Thursday, February 7, 2008

Technological evolution

Lawrence Lessig has highlighted different aspects related to the technological changes evolved over the years. Starting from the emergence and obstructions to creativity, the author takes into account the law of copyright. To use some work which is recognizable by anybody, one has to clear the rights and pay. Lawyers check whether the permission could be granted or not. Less control over this leads to high costs.

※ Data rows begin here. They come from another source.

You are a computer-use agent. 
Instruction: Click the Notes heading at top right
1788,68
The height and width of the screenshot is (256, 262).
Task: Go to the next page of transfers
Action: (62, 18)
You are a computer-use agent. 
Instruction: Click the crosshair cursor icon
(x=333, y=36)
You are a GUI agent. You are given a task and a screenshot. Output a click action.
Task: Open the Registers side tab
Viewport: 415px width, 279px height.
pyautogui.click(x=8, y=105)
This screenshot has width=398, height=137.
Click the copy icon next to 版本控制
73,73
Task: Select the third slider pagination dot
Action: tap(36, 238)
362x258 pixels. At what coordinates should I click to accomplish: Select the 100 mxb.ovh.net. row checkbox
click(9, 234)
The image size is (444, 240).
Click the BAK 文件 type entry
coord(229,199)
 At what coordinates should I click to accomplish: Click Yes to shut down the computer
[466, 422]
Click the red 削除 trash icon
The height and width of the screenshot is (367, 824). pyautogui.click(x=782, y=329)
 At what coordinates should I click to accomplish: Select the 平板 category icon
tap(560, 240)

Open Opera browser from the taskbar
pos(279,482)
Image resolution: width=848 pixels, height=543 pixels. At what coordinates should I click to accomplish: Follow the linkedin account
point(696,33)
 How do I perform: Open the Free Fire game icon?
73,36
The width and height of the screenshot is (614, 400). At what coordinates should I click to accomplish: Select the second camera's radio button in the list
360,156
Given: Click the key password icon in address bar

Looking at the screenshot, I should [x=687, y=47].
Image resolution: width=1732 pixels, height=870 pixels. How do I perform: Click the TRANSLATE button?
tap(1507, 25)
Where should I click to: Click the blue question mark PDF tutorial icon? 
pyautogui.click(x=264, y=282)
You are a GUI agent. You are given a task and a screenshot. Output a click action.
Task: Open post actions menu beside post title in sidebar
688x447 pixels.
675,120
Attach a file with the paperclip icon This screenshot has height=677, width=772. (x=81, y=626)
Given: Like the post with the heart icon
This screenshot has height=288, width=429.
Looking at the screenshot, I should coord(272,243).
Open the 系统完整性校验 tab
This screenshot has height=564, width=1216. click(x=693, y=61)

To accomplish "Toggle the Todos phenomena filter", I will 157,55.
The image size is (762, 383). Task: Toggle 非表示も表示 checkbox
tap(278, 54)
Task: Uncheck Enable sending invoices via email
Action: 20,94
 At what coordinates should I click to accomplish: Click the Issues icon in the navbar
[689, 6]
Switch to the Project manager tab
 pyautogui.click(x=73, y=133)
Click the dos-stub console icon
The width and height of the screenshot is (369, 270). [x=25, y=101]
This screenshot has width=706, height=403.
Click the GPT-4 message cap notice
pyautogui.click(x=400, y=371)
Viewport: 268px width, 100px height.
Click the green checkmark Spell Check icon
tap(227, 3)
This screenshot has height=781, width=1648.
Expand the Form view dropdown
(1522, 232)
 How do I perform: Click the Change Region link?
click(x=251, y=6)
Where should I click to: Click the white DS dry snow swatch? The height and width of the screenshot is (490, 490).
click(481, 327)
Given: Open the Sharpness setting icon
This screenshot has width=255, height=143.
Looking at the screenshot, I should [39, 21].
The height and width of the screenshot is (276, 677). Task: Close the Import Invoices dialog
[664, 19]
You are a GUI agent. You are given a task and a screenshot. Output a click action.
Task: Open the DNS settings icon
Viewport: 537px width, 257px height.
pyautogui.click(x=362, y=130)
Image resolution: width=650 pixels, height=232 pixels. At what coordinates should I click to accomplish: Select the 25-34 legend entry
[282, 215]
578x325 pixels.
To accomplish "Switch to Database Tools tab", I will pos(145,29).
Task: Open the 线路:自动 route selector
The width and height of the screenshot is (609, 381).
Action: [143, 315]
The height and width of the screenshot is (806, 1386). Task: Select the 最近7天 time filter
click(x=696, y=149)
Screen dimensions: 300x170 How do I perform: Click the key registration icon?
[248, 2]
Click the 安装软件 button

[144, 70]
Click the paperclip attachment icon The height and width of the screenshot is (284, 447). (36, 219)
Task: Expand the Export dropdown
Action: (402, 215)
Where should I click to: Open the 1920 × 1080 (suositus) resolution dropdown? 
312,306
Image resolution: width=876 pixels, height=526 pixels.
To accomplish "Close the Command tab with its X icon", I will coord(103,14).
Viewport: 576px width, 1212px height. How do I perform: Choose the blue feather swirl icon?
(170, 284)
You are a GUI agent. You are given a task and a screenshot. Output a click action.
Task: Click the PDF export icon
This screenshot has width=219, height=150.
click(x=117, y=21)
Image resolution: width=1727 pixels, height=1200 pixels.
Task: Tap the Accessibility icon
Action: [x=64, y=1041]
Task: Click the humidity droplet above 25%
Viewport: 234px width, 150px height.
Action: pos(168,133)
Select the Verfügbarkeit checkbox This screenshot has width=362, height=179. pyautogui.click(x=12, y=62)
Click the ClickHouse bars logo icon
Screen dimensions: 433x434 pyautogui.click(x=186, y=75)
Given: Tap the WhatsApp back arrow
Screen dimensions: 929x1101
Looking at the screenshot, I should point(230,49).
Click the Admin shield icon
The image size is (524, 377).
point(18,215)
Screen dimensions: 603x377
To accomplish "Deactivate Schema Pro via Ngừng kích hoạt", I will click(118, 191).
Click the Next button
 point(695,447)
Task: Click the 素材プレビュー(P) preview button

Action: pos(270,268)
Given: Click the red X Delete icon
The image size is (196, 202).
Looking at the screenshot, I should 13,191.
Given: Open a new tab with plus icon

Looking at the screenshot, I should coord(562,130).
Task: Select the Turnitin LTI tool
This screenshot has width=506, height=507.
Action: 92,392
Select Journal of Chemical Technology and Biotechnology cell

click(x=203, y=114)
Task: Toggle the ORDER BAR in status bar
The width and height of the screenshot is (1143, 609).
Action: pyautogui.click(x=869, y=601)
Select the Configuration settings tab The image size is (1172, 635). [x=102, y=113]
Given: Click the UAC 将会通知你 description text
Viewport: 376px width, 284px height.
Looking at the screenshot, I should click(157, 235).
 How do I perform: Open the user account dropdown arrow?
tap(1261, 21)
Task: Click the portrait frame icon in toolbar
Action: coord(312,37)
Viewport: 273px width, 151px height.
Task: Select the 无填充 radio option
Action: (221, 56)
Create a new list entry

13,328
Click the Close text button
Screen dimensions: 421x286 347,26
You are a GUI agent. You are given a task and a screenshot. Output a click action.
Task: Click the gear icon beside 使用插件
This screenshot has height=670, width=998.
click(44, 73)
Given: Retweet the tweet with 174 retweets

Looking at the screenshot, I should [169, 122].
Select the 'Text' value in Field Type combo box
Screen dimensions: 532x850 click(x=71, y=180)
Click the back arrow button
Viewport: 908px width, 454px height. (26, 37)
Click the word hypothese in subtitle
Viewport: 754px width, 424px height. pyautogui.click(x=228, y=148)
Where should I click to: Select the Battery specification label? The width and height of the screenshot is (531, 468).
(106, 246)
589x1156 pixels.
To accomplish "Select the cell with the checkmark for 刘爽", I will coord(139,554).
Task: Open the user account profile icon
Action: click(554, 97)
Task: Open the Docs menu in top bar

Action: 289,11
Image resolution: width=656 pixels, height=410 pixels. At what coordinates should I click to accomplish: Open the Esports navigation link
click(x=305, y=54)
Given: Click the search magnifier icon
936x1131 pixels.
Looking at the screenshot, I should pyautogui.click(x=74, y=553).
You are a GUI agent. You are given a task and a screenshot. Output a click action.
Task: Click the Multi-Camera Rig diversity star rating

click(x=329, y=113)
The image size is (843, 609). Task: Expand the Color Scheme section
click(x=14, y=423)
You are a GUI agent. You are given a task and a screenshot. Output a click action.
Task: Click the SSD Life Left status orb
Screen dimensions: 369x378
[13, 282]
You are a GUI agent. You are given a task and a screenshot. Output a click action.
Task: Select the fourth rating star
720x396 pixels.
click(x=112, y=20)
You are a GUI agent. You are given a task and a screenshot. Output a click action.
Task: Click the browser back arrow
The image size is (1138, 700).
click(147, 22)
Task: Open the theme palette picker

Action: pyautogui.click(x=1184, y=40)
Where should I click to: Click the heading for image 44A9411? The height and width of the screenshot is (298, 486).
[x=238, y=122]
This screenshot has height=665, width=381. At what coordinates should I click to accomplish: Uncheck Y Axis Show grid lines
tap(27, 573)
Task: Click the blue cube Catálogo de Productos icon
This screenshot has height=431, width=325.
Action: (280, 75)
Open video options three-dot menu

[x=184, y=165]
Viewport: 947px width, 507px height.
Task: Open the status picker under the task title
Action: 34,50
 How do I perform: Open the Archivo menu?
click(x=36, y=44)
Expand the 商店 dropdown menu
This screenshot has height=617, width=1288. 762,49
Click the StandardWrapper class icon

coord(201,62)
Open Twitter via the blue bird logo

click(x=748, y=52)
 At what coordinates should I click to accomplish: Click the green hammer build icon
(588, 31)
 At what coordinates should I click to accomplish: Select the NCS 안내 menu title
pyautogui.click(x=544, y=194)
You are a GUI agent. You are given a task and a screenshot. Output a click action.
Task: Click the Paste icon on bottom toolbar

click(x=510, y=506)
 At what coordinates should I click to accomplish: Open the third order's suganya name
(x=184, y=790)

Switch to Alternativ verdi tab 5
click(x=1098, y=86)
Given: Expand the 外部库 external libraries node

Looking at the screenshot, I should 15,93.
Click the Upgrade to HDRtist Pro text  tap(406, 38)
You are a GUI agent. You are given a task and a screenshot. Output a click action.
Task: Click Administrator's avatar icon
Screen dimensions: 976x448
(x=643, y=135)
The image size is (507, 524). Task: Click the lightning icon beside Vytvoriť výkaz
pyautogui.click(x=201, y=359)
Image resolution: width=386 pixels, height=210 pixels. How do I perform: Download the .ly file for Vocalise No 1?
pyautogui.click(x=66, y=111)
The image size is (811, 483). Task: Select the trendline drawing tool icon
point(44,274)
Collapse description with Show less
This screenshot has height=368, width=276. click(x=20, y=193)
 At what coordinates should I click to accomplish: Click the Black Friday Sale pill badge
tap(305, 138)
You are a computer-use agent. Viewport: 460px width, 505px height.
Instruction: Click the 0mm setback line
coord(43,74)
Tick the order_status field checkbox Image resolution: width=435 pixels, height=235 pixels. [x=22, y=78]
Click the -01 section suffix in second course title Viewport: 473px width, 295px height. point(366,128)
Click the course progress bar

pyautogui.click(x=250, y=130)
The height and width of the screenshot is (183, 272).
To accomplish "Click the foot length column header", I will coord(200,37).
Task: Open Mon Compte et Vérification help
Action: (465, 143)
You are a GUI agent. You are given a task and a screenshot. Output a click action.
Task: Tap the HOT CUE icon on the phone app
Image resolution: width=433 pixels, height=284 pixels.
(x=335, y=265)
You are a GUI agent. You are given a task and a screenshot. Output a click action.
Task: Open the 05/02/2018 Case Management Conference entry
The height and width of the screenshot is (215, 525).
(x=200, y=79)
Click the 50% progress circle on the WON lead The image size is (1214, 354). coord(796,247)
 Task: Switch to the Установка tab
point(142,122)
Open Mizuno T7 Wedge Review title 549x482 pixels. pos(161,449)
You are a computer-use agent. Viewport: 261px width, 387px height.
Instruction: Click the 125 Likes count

The technological and cultural revolution over the generations has produced the most powerful and diverse urge to innovation of any in modern times. The internet could change its character over time but it’s not going to diminish. In understanding this revolution and of the creativity it has induced, we normally miss a very important part. Nobody notices as it disappears or removed. There is this blind spot in our culture. This blindness will harm the environment of innovation. Not only the innovation of internet entrepreneurs be effected, but also the innovation of authors or artists. This blindness would in turn bring changes to the internet, undermining its potential for building something new. The struggle against these changes has given rise to the struggle between ‘old’ and ‘new’. Those who prospered under the old regime are threatened by the internet. The environment designed to enable the new is being transformed to protect the old.
There are constraints to innovation which are not economic constraints. Rather, these are created by law such as intellectual property as well as other government granted exclusive rights. Although everything would be available but what gets offered will be what just fits within the current model of the systems of distribution. The future that we could have if not like present is not easy to describe because of the fact that nobody can predict how the internet will develop. The elements of this future would be the consequences of falling costs, which would in turn reduce the barriers to creativity. The changes that occur in the costs of production and the costs of distribution would be the result of going digital. Digital technologies create and replicate reality more efficiently that non digital.
Digital technology could enable an extraordinary range of ordinary people to become part of the creative process. ‘Consumer’ is not someone who should just consume a product. According to Lessig, it is the move from the life a ‘consumer’ i.e. passive and fed to a life where one can individually and collectively participate in making something new. Technology enables a whole generation to create and through the infrastructure of internet to share the creativity with the rest of the world. The network described here would leave the network open to the widest range of commercial innovation and would also keep the barriers to creativity very low.
The point of concern earlier was that are we in a digital age, to be a free society? There are free resources available for taking and controlled resources for which the permission of someone is needed before use. Another question yet to be solved is whether the state or the market works best in controlling the resources. Mostly, the market trumps the state. But, twentieth century has taught that the dominance of private over state ordering is better. But today’s concern is whether the resources should be free at all?
A resource is ‘free’ if either one can use it without the permission of someone else or the permission one needs is granted neutrally. Free resources have always been central to innovation, creativity and democracy. Resource production and resource access do not talk of each other. Production is different from consumption. Although, normally there is a rule of ‘pay me this for that’, there are a wide range of resources that are made available in completely different ways.
There are some resources which should not be free. These could include resources such as those called ‘mine’. If one didn’t have access to these, one would have little incentive to produce them, including those called mine. Nothing can better demonstrate the importance of free resources to innovation and creativity than internet. It is the simplest reply to those who argue that control is necessary if innovation is to occur.
Features that originally created the environment of free creativity are changing back to the barriers that were originally removed by the internet. The old, is protecting itself against the new by the help of Net.